Investors will watch TCS’s quarterly earnings for signs that AI contracts are converting into recurring revenue. The firm has set an internal target of securing **$10 billion** in AI‑related deals by FY 2027, a figure that would represent an eight‑fold increase from current levels.

Key Takeaways

  • No layoffs: TCS assures employees that there will be no job cuts in the near term.
  • Hiring outlook: Campus recruitment may be scaled back, but the company will continue hiring for AI roles.
  • AI revenue growth: AI earnings are near $2.5 billion annually and aim to become 100 % of revenue by 2028‑2030.
  • Talent shift: New AI‑focused apprenticeship and upskilling programs will reshape the skill set of India’s tech workforce.
  • Industry ripple: Changes at TCS could influence hiring trends across India’s broader IT services sector.

Historical Context

Since its founding in 1968, TCS has repeatedly reinvented its service model. In the 1990s, the company moved from mainframe maintenance to global software development, capitalising on the Y2K boom. The early 2000s saw TCS expand into business process outsourcing (BPO), and by 2010 it had become the world’s largest IT services exporter, driven by a relentless campus hiring strategy that supplied fresh talent to fuel offshore delivery centres.

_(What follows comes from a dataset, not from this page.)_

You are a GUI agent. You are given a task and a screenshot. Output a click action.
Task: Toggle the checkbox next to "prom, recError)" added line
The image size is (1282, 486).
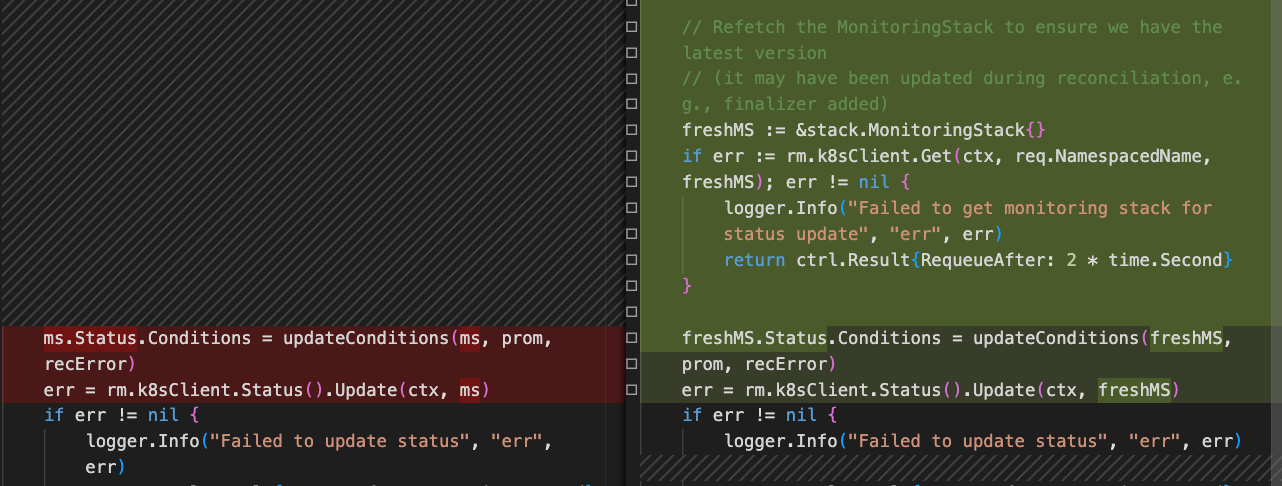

The last decade introduced cloud computing and digital transformation as new growth pillars. However, the rapid emergence of generative AI in 2022‑2023 forced the industry to reconsider traditional outsourcing models. Companies that adapted quickly, such as Infosys and Wipro, began offering AI‑enabled solutions, while others faced pressure to upskill their workforce or risk obsolescence.

Forward Outlook

As TCS navigates the transition to an AI‑centric business, the firm’s ability to retain talent while reshaping its hiring model will be a critical test. The company’s promise of no layoffs offers short‑term stability, but the real challenge lies in equipping its massive workforce for a future where AI drives every line of code and consulting engagement. How will Indian engineering graduates adapt to a hiring landscape that prioritises AI fluency over traditional programming skills? The answer will shape not only TCS’s destiny but also the broader trajectory of India’s technology sector.